Walkways and Stairways on Construction Sites
Despite stringent health and safety regulations here in the UK and a steady decrease in accidents in the workplace over the past twenty years, falls from height remain the major cause of fatalities and life changing injuries in the construction industry. This means that construction company owners and site managers need to carefully consider the type of safety equipment that will provide their workforce with the best protection, reducing the likelihood of an accident while still enabling high levels of productivity on site.
This is where stair access solutions comes in – whether they are ladders, scaffolding and access towers or site stairways and walkways. A site stairway or walkway is often the safest and most cost effective solution when it comes to accessing work areas at a height so today we’re going to take a look at some of the issues that need to be taken into account when selecting a solution to suit your company.
Over the past few years increasingly strict regulations and best practices have supported a shift away from ladders which the Health and Safety Executive (HSE) deems should only be used when it is not practicable to use other work equipment to prevent or reduce the risk of a fall. With construction site being such busy places, climbing ladders laden with tools and materials may put workers at risk. Navigating a ladder successfully and safely means that there need to be points of contact at any one time which can by difficult when carrying equipment.

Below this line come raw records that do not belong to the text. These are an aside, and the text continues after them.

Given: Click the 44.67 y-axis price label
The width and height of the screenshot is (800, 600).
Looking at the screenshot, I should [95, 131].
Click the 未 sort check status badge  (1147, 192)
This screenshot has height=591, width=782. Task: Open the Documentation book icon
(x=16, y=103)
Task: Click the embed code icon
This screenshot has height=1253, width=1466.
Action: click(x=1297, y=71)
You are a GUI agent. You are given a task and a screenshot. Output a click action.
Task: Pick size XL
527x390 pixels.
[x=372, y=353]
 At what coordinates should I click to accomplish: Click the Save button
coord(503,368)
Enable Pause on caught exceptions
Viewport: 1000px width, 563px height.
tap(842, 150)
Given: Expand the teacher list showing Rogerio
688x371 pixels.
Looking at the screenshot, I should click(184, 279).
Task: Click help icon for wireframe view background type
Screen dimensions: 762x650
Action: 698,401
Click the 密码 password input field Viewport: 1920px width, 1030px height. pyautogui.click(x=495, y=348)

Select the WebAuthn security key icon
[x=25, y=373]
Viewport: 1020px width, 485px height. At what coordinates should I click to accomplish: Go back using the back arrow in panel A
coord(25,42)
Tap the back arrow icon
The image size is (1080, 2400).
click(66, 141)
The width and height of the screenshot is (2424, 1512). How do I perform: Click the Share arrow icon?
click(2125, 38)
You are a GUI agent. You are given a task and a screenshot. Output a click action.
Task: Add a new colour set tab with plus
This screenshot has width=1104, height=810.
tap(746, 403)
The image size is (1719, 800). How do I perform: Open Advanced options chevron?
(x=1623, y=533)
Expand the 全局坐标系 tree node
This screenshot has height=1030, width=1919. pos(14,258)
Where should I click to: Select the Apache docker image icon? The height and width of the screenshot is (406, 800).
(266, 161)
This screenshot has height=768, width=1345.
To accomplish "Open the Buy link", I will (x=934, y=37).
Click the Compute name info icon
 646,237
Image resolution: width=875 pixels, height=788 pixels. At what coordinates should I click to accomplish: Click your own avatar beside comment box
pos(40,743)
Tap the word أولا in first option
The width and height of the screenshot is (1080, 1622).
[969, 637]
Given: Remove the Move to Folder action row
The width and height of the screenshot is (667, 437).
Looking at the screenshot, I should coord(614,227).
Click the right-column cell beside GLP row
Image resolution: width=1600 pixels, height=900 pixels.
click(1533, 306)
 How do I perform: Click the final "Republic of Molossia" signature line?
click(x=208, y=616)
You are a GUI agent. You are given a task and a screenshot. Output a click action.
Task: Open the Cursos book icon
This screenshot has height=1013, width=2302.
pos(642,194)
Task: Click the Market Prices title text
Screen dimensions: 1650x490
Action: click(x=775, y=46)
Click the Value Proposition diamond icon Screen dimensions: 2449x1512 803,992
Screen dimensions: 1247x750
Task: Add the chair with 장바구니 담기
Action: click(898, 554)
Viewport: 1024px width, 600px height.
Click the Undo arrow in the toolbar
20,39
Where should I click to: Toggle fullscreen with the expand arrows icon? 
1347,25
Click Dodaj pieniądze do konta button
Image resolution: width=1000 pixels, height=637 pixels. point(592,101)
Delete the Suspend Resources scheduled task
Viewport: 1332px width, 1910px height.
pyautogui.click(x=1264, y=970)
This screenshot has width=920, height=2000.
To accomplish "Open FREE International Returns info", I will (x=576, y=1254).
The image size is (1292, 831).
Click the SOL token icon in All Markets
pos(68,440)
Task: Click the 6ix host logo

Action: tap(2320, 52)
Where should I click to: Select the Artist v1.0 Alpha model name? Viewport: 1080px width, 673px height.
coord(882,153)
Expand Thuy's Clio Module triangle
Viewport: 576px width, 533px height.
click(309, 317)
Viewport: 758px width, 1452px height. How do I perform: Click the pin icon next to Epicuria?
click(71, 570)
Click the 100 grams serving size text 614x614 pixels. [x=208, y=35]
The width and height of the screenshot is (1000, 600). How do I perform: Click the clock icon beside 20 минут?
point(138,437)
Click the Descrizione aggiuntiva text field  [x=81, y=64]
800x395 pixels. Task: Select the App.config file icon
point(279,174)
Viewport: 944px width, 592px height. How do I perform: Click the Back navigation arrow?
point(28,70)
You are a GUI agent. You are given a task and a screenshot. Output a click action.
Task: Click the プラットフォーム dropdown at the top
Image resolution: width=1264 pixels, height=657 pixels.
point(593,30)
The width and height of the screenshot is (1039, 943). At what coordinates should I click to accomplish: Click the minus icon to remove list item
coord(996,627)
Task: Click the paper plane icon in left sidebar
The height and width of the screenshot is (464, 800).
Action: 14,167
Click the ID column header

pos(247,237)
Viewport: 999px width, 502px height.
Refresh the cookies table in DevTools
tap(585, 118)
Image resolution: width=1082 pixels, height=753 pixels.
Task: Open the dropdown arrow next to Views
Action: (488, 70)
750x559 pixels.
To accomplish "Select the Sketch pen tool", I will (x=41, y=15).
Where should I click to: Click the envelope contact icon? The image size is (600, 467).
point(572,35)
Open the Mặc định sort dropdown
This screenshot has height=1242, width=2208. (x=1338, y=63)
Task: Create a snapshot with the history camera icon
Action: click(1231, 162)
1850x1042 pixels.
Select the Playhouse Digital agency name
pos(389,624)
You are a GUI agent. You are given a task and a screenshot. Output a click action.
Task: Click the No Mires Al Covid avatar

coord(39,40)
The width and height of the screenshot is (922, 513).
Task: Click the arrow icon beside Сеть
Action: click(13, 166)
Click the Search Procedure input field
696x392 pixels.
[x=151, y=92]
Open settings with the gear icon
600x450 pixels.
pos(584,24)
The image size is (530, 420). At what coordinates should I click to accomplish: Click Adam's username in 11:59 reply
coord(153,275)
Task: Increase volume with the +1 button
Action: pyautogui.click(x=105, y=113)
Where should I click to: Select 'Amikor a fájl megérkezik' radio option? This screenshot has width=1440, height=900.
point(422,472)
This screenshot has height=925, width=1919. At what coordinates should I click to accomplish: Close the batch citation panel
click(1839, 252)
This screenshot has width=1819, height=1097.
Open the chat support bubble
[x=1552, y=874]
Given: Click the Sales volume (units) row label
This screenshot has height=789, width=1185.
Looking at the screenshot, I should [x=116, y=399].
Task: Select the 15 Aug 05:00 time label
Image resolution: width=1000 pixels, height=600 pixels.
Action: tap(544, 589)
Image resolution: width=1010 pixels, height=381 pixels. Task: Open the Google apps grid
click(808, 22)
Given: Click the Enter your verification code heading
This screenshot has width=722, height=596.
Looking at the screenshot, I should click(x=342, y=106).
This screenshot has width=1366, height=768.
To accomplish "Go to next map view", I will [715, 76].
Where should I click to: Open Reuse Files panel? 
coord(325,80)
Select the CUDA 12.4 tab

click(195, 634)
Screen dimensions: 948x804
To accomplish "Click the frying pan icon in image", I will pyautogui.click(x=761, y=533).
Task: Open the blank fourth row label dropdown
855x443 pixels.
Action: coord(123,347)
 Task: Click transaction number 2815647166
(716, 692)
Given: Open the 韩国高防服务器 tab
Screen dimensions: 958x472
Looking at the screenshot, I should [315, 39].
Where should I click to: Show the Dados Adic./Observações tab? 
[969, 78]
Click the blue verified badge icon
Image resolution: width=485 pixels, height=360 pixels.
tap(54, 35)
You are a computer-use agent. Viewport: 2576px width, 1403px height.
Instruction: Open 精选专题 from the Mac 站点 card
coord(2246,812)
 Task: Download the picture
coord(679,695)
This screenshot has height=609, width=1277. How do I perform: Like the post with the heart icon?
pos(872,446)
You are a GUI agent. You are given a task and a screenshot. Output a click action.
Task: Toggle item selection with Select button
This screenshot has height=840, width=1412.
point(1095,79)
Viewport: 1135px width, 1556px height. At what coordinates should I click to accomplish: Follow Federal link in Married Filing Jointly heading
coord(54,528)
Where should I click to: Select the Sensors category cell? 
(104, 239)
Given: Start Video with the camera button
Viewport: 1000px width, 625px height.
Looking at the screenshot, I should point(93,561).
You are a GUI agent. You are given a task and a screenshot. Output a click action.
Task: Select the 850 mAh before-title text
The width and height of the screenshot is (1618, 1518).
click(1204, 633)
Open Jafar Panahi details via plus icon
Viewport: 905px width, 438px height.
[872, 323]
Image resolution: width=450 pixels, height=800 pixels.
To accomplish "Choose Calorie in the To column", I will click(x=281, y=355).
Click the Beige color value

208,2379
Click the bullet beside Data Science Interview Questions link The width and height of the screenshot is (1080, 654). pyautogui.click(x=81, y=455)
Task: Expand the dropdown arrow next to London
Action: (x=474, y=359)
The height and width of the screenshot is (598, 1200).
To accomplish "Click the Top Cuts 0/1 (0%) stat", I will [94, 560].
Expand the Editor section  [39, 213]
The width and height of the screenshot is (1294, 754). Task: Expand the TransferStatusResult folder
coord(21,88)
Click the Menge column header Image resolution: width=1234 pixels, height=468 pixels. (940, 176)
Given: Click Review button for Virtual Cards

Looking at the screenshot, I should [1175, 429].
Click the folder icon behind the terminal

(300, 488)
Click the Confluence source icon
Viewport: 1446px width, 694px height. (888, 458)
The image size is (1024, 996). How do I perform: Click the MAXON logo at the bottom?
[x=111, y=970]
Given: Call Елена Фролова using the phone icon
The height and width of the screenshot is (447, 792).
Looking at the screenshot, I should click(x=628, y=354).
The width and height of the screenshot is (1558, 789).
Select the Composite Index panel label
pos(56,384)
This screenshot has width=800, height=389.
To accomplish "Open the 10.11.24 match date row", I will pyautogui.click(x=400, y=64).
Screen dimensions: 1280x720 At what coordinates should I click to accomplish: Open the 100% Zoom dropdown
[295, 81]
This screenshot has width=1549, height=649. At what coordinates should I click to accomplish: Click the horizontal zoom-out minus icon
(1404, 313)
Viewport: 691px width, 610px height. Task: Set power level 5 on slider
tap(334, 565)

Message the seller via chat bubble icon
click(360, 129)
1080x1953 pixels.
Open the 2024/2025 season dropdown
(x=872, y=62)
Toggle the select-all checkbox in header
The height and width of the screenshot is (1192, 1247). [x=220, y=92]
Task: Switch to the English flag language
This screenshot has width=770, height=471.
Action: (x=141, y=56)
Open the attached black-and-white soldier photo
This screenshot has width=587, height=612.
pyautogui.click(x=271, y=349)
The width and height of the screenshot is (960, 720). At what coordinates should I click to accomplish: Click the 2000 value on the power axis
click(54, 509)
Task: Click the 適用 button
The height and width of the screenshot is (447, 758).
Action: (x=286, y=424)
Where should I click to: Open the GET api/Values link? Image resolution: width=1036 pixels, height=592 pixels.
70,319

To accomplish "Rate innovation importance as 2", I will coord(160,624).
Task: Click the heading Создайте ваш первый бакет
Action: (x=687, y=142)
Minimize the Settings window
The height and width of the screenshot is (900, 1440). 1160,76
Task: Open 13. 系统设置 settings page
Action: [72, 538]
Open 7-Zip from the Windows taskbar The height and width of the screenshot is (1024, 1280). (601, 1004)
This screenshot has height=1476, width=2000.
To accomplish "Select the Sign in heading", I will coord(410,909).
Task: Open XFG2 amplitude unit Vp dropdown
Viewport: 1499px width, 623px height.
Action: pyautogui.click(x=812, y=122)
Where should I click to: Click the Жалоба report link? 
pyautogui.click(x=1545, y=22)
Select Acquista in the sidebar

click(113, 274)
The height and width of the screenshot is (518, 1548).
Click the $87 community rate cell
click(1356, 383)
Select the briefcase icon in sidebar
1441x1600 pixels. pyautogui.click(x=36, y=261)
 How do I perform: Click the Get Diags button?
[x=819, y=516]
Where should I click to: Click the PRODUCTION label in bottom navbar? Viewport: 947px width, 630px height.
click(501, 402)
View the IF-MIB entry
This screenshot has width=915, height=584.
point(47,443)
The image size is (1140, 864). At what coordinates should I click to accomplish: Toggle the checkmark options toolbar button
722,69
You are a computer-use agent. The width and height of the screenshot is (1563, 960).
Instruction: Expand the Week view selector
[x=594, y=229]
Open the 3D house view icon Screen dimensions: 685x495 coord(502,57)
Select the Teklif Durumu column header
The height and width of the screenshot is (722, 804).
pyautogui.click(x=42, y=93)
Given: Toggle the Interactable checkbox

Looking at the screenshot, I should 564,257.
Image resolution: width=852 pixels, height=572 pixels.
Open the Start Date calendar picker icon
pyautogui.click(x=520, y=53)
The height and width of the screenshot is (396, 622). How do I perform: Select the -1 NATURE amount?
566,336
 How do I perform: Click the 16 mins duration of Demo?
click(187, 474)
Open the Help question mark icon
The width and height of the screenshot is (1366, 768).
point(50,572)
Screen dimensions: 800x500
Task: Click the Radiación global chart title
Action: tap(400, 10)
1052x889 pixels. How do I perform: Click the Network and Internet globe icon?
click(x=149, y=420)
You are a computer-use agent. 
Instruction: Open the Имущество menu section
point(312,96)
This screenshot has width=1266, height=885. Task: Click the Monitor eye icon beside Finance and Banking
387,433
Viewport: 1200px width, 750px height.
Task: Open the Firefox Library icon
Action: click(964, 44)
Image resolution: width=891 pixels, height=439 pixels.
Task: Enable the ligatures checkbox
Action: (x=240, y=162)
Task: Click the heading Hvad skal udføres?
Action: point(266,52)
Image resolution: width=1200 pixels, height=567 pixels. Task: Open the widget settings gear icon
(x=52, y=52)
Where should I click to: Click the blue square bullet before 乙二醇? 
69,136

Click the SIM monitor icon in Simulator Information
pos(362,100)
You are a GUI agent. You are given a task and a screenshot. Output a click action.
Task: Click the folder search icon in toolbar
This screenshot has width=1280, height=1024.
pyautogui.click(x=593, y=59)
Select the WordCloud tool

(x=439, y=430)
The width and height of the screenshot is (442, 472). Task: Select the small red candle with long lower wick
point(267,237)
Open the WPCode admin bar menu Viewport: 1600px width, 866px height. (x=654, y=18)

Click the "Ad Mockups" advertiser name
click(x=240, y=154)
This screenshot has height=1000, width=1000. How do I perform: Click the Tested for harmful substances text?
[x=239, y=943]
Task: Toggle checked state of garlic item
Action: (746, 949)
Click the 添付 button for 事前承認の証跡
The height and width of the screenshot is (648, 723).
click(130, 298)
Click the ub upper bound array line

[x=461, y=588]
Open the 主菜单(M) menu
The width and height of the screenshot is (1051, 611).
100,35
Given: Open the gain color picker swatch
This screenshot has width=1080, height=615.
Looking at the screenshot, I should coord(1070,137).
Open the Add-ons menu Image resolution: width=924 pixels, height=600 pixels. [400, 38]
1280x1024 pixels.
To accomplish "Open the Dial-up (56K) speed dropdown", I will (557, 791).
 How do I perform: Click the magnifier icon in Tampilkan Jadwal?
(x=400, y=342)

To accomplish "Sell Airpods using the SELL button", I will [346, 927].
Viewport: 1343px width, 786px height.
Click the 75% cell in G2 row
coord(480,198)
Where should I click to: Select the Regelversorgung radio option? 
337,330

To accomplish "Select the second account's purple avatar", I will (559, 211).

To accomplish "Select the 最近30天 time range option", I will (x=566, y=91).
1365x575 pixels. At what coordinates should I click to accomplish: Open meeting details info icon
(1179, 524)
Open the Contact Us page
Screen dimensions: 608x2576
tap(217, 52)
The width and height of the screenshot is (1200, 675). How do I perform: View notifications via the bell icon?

In contrast, site stairways and walkways are designed to allow forward facing movement just like on normal staircases. If you’re considering buying a site stairway make sure that any temporary or moveable stairway conforms to EN 12811 which specifies the acceptable angles, minimum width, rise and load capacities. You should also make sure you choose one that has the following features:
- a double handrail on both sides that can be automatically adjusted to the correct height for the angle of the stairs
- a locking mechanism which will keep the stairway at the correct angle
- Treads should have a non-slip surface to provide extra grip
- The bottom of the stringers should be designed to prevent slips.
You’ll need to make sure that there is good ground clearance in order to use a stairway at a safe angle – for example, if the construction workers need access to a height of three metres, there needs to be enough ground clearance to enable a safe angle of use – otherwise a ladder would need to be used instead.
Rooftop walkways are used when regular maintence work is required on a flat roof. Our Flat roof fall protection barrier is quick and easy to install and provides a safe route to roof areas where regular maintenance or cleaning work is required. Any rooftop walker system should provide workers with a non-slip surface to walk on when accessing areas to carry out maintenance and cleaning work on a flat roof.